Scotland’s Brewmeister Brewery has produced what it claims is the strongest beer in the world. Weighing in at an astounding 65 percent alcohol by volume, it tops the charts as the most alcoholic brew on the planet.
Brewed using wheat malt, crystal malt, flaked oats, and Scottish spring water, Brewmeister Armageddon, as it is known, undergoes a special brewing process to achieve its high potency. Using freeze fermenting, the temperature of the beer is lowered quickly, below the freezing point, causing some of the water to freeze. The ice is then removed, and the process is repeated again and again. Each time frozen water is removed, the liquid left behind increases in alcohol content. Repeat the process often enough, and the alcohol content goes through the roof, like it has with Brewmeister Armageddon.
To contemplate the strength of this beer, consider that the alcohol content of most popular brands of American beer is below 7 percent alcohol by volume.

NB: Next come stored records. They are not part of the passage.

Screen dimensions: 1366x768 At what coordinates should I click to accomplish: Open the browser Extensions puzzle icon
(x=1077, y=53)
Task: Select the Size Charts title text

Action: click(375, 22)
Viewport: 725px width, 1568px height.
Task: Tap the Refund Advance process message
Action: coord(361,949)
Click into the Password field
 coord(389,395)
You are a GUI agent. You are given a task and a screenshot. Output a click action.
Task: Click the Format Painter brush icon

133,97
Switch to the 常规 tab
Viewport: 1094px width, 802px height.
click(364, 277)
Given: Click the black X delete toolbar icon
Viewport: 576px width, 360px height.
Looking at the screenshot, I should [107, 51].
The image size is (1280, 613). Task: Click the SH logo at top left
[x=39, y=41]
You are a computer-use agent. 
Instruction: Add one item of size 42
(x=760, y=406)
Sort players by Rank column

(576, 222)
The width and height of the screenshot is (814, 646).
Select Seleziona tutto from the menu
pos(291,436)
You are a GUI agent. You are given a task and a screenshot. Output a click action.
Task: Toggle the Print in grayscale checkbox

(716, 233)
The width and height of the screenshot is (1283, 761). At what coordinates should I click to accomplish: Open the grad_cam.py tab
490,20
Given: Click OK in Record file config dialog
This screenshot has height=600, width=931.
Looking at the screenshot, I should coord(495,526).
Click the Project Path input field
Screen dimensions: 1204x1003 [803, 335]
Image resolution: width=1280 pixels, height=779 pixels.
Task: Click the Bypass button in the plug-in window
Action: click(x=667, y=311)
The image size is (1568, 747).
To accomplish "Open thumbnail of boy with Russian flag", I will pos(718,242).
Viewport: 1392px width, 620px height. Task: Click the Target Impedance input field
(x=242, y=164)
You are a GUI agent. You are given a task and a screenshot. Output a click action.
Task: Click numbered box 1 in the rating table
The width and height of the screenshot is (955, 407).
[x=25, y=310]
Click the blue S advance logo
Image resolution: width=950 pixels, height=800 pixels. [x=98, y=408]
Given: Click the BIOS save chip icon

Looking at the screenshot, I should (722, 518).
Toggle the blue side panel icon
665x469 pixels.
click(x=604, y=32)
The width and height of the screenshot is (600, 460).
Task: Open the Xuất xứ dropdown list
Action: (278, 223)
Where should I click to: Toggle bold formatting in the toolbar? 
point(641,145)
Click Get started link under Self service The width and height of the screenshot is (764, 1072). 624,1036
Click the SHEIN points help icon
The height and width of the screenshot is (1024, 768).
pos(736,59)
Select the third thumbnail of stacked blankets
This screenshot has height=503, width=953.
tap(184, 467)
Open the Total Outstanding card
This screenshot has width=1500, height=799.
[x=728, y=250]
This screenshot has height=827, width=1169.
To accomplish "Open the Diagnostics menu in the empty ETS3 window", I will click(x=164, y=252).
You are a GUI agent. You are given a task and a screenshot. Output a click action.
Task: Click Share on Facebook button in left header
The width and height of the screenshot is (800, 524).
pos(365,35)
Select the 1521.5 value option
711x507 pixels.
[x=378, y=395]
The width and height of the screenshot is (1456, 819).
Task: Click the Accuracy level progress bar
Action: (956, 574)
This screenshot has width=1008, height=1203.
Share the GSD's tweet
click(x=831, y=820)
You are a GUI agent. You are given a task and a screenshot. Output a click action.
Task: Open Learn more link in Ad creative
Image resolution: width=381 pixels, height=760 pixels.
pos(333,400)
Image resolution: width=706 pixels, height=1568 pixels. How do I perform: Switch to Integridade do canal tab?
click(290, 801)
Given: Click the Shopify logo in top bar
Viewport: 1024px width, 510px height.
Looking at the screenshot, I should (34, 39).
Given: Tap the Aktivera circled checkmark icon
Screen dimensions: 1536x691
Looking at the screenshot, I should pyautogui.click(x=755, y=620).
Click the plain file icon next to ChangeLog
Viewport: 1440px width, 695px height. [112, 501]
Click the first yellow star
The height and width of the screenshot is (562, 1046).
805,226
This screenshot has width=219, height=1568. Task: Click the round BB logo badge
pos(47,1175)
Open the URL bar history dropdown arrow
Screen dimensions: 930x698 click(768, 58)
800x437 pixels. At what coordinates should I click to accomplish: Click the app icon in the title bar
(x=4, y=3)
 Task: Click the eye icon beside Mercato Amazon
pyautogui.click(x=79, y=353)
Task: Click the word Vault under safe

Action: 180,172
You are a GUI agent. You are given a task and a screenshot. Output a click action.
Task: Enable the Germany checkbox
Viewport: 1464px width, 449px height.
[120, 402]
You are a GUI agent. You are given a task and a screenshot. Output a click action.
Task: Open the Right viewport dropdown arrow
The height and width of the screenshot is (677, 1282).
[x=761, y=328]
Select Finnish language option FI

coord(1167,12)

Budweiser, for example, contains 5 percent alcohol by volume. Samuel Adams Boston Lager contains 4.8 percent alcohol by volume and Miller Lite contains just 4.2 percent alcohol by volume. Brewmeister Armageddon is even stronger than that bottle of Barcardi rum or Bombay gin sitting in your liquor cabinet. Most distilled spirits sold in the United States contain a mere 40 percent alcohol by volume. This Scottish brew tops them all by 25 percentage points.
At the 65 percent level, Brewmeister Armageddon is more than 15 times as strong as Miller Lite. In other words, consuming a 12 oz. serving of Brewmeister Armageddon would be, in terms of alcohol, like drinking more than fifteen 12 oz. servings of Miller’s popular Lite beer. That comparison, alone, should convince consumers that this is a product to approach with great caution. The brewer realizes the extremes of this product and thus recommends drinking it in very small, brandy size portions.
Why, exactly, would any brewer want to brew a beer that doesn’t really seem or taste like a typical malt beverage? Well, it seems to be the novelty and competition of the matter, more than anything else. Scotland’s Brewdog Brewery has already produced beers with alcoholic contents of greater than 40 percent, only to be outdone by other brewers. As soon as one brewer creates the strongest beer in the world, another is ready to up the ante. Now that a brewer has achieved the 65 percent level, there is no reason to doubt that another brewer will attempt something even stronger and regain the “world’s strongest beer” title.
If you’re looking to try Brewmeister Armageddon, don’t expect to see it in American stores. It is not sold in any liquor or beverage store in the nation, but curious individuals can make a purchase through the Brewmeister Armageddon web site.